>> BEGIN WORKING DATA

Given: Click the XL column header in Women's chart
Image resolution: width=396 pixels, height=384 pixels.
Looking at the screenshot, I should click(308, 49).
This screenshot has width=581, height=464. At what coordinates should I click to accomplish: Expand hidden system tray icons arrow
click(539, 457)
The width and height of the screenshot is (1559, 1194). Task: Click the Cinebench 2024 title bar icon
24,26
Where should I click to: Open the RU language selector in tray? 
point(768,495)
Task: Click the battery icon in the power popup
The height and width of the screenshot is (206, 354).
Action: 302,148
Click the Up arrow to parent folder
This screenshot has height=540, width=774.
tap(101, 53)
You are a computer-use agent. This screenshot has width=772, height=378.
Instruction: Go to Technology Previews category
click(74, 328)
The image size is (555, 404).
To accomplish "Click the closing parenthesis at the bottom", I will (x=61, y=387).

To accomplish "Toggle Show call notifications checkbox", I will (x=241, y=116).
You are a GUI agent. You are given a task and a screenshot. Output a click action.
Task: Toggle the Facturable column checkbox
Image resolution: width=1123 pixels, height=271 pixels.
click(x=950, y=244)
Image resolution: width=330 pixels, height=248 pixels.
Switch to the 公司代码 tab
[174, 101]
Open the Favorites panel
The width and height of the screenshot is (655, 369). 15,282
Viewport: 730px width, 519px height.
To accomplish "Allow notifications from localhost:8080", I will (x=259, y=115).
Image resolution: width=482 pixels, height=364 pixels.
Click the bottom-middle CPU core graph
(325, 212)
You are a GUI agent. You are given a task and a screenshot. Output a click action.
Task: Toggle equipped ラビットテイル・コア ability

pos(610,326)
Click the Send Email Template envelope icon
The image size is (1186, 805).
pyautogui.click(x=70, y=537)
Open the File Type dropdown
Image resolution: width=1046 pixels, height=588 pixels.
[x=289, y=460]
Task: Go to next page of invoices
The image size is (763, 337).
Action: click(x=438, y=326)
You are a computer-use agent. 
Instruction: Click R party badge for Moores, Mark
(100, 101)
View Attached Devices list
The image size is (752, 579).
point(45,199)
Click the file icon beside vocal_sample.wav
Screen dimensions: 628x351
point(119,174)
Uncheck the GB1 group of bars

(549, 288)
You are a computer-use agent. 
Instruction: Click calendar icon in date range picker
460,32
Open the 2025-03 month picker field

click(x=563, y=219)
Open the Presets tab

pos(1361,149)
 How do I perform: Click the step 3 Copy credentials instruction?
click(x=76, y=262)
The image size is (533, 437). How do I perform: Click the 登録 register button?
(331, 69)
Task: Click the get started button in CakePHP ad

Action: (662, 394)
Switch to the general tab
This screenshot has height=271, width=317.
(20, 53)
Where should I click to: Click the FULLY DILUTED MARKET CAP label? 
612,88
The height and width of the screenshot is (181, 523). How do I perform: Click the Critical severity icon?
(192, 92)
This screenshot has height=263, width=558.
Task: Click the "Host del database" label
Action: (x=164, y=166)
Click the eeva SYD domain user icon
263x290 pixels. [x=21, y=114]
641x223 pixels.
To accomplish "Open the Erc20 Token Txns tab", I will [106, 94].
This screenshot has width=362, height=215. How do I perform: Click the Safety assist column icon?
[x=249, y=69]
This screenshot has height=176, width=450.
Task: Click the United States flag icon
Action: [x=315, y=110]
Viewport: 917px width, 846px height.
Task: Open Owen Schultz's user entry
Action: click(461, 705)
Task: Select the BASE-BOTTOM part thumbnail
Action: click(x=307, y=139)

>> END WORKING DATA

Write out every one of the lines above with no changes.

Given: Click the XL column header in Women's chart
Image resolution: width=396 pixels, height=384 pixels.
Looking at the screenshot, I should click(308, 49).
This screenshot has width=581, height=464. At what coordinates should I click to accomplish: Expand hidden system tray icons arrow
click(539, 457)
The width and height of the screenshot is (1559, 1194). Task: Click the Cinebench 2024 title bar icon
24,26
Where should I click to: Open the RU language selector in tray? 
point(768,495)
Task: Click the battery icon in the power popup
The height and width of the screenshot is (206, 354).
Action: 302,148
Click the Up arrow to parent folder
This screenshot has height=540, width=774.
tap(101, 53)
You are a computer-use agent. This screenshot has width=772, height=378.
Instruction: Go to Technology Previews category
click(74, 328)
The image size is (555, 404).
To accomplish "Click the closing parenthesis at the bottom", I will (x=61, y=387).

To accomplish "Toggle Show call notifications checkbox", I will (x=241, y=116).
You are a GUI agent. You are given a task and a screenshot. Output a click action.
Task: Toggle the Facturable column checkbox
Image resolution: width=1123 pixels, height=271 pixels.
click(x=950, y=244)
Image resolution: width=330 pixels, height=248 pixels.
Switch to the 公司代码 tab
[174, 101]
Open the Favorites panel
The width and height of the screenshot is (655, 369). 15,282
Viewport: 730px width, 519px height.
To accomplish "Allow notifications from localhost:8080", I will (x=259, y=115).
Image resolution: width=482 pixels, height=364 pixels.
Click the bottom-middle CPU core graph
(325, 212)
You are a GUI agent. You are given a task and a screenshot. Output a click action.
Task: Toggle equipped ラビットテイル・コア ability

pos(610,326)
Click the Send Email Template envelope icon
The image size is (1186, 805).
pyautogui.click(x=70, y=537)
Open the File Type dropdown
Image resolution: width=1046 pixels, height=588 pixels.
[x=289, y=460]
Task: Go to next page of invoices
The image size is (763, 337).
Action: click(x=438, y=326)
You are a computer-use agent. 
Instruction: Click R party badge for Moores, Mark
(100, 101)
View Attached Devices list
The image size is (752, 579).
point(45,199)
Click the file icon beside vocal_sample.wav
Screen dimensions: 628x351
point(119,174)
Uncheck the GB1 group of bars

(549, 288)
You are a computer-use agent. 
Instruction: Click calendar icon in date range picker
460,32
Open the 2025-03 month picker field

click(x=563, y=219)
Open the Presets tab

pos(1361,149)
 How do I perform: Click the step 3 Copy credentials instruction?
click(x=76, y=262)
The image size is (533, 437). How do I perform: Click the 登録 register button?
(331, 69)
Task: Click the get started button in CakePHP ad

Action: (662, 394)
Switch to the general tab
This screenshot has height=271, width=317.
(20, 53)
Where should I click to: Click the FULLY DILUTED MARKET CAP label? 
612,88
The height and width of the screenshot is (181, 523). How do I perform: Click the Critical severity icon?
(192, 92)
This screenshot has height=263, width=558.
Task: Click the "Host del database" label
Action: (x=164, y=166)
Click the eeva SYD domain user icon
263x290 pixels. [x=21, y=114]
641x223 pixels.
To accomplish "Open the Erc20 Token Txns tab", I will [106, 94].
This screenshot has width=362, height=215. How do I perform: Click the Safety assist column icon?
[x=249, y=69]
This screenshot has height=176, width=450.
Task: Click the United States flag icon
Action: [x=315, y=110]
Viewport: 917px width, 846px height.
Task: Open Owen Schultz's user entry
Action: click(461, 705)
Task: Select the BASE-BOTTOM part thumbnail
Action: click(x=307, y=139)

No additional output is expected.